◆ **What the exercise asks**
Return all lines of the listing below that carry the word "bubble".
### Data to use
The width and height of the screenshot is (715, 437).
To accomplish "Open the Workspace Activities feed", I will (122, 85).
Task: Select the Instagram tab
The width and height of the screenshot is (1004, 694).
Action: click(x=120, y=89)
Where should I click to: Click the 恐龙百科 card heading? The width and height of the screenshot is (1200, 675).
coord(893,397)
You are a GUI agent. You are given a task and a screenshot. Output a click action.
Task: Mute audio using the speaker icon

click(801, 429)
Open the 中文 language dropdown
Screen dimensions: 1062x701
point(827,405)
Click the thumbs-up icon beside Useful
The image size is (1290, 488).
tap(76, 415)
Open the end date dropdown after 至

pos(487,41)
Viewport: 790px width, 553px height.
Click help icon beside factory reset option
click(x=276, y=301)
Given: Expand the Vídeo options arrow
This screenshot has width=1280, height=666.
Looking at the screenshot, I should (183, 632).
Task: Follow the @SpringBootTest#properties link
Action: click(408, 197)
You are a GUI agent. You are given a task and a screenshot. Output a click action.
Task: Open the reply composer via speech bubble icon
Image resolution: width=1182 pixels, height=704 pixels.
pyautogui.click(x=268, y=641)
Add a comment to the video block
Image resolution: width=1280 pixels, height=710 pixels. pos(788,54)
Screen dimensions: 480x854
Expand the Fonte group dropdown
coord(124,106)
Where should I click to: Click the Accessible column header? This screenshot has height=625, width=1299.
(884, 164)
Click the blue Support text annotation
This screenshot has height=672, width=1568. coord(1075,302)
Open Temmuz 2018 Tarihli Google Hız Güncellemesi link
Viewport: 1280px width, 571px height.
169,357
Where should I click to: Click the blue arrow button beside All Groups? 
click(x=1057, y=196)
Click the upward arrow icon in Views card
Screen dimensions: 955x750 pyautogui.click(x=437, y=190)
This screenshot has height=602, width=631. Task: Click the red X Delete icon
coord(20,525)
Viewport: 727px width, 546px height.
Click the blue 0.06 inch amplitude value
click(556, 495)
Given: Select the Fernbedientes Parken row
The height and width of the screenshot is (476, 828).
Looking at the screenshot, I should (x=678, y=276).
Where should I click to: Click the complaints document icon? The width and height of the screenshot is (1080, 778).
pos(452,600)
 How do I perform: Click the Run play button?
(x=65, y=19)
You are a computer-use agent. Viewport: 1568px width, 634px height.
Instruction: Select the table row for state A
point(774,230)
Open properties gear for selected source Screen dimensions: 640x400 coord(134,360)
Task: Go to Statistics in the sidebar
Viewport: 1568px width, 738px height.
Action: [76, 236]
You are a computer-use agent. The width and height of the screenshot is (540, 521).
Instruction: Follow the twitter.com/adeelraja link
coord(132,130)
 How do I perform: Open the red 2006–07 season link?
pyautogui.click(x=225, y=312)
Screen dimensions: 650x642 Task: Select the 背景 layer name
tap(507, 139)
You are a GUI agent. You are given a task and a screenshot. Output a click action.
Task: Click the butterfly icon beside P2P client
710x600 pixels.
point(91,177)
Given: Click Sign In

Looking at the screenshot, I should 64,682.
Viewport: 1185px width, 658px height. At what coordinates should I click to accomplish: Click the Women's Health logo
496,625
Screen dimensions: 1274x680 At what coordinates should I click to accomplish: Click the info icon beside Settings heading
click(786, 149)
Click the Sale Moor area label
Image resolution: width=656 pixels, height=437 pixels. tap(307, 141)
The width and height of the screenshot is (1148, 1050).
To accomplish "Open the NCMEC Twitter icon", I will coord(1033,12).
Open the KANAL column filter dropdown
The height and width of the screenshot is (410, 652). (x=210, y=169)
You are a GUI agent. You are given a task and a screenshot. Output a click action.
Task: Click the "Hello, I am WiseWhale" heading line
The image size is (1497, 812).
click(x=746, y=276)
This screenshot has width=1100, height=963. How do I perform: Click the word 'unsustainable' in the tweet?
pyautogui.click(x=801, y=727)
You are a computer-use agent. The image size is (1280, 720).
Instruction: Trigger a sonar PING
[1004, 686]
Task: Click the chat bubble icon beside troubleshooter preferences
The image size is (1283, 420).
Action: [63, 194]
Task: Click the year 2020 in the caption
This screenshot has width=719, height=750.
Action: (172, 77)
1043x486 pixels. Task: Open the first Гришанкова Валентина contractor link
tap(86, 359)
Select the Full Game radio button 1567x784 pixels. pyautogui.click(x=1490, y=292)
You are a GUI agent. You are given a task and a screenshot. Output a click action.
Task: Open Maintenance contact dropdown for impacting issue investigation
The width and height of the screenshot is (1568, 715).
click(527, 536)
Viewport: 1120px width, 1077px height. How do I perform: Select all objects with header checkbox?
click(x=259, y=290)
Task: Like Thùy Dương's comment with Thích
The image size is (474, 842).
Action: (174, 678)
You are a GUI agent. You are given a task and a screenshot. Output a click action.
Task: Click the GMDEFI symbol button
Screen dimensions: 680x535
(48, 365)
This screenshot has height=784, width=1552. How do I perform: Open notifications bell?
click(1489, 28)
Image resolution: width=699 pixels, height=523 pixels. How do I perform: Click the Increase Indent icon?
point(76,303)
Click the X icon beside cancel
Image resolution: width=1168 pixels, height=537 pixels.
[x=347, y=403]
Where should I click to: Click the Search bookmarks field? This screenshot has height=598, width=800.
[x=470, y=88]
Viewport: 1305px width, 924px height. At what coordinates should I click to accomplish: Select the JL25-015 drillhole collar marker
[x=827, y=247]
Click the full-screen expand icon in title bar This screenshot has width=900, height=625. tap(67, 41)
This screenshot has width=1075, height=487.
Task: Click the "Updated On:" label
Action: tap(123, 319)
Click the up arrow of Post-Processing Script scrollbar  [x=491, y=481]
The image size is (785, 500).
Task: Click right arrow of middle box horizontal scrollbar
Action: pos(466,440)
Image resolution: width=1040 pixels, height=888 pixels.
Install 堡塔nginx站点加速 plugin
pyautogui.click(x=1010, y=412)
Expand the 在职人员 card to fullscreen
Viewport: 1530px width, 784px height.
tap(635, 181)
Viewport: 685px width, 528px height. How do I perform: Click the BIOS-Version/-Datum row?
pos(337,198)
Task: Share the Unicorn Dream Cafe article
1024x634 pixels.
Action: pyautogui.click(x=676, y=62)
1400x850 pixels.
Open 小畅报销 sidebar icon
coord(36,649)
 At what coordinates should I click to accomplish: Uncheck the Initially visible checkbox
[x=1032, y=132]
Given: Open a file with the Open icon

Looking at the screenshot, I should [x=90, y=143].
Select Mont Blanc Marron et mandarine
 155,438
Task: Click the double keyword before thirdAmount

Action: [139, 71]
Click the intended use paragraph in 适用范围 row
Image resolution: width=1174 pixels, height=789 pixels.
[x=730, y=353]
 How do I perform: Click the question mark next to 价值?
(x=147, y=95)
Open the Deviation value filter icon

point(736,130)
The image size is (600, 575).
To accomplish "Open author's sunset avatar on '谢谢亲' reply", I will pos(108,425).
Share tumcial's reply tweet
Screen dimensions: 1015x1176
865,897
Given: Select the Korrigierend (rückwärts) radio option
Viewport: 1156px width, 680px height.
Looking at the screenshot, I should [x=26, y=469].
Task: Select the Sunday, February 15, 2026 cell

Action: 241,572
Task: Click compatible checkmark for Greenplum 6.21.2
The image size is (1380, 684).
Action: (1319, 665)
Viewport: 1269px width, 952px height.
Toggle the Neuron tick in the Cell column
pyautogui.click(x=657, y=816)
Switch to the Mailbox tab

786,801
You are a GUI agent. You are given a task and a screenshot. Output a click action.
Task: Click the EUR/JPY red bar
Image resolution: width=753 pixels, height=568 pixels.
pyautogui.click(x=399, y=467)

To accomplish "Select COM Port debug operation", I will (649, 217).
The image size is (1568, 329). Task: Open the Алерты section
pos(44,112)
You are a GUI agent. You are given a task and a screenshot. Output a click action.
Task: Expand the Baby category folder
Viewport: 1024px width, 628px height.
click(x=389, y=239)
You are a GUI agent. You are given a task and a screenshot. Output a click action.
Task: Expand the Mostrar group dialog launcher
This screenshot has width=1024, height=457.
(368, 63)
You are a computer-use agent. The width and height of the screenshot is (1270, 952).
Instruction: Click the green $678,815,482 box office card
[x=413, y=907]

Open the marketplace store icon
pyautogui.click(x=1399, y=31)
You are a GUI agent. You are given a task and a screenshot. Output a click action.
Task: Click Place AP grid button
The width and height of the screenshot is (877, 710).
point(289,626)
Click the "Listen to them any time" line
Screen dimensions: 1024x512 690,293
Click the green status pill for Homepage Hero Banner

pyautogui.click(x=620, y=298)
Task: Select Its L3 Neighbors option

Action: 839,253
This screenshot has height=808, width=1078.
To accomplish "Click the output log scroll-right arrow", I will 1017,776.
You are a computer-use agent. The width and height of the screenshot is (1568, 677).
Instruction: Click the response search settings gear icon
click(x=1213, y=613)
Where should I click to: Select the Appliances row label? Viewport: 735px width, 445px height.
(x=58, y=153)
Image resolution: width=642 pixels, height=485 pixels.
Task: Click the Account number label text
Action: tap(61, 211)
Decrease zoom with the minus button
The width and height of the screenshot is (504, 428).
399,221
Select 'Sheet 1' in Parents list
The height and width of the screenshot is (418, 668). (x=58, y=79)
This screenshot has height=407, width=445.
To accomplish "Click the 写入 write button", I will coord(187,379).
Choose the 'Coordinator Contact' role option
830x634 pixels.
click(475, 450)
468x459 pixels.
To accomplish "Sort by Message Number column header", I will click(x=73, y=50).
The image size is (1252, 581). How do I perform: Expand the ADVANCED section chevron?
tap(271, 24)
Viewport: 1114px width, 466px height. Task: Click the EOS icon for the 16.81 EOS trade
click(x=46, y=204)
######
◆ **Response to this exercise**
Task: Open the reply composer via speech bubble icon
Task: Click the chat bubble icon beside troubleshooter preferences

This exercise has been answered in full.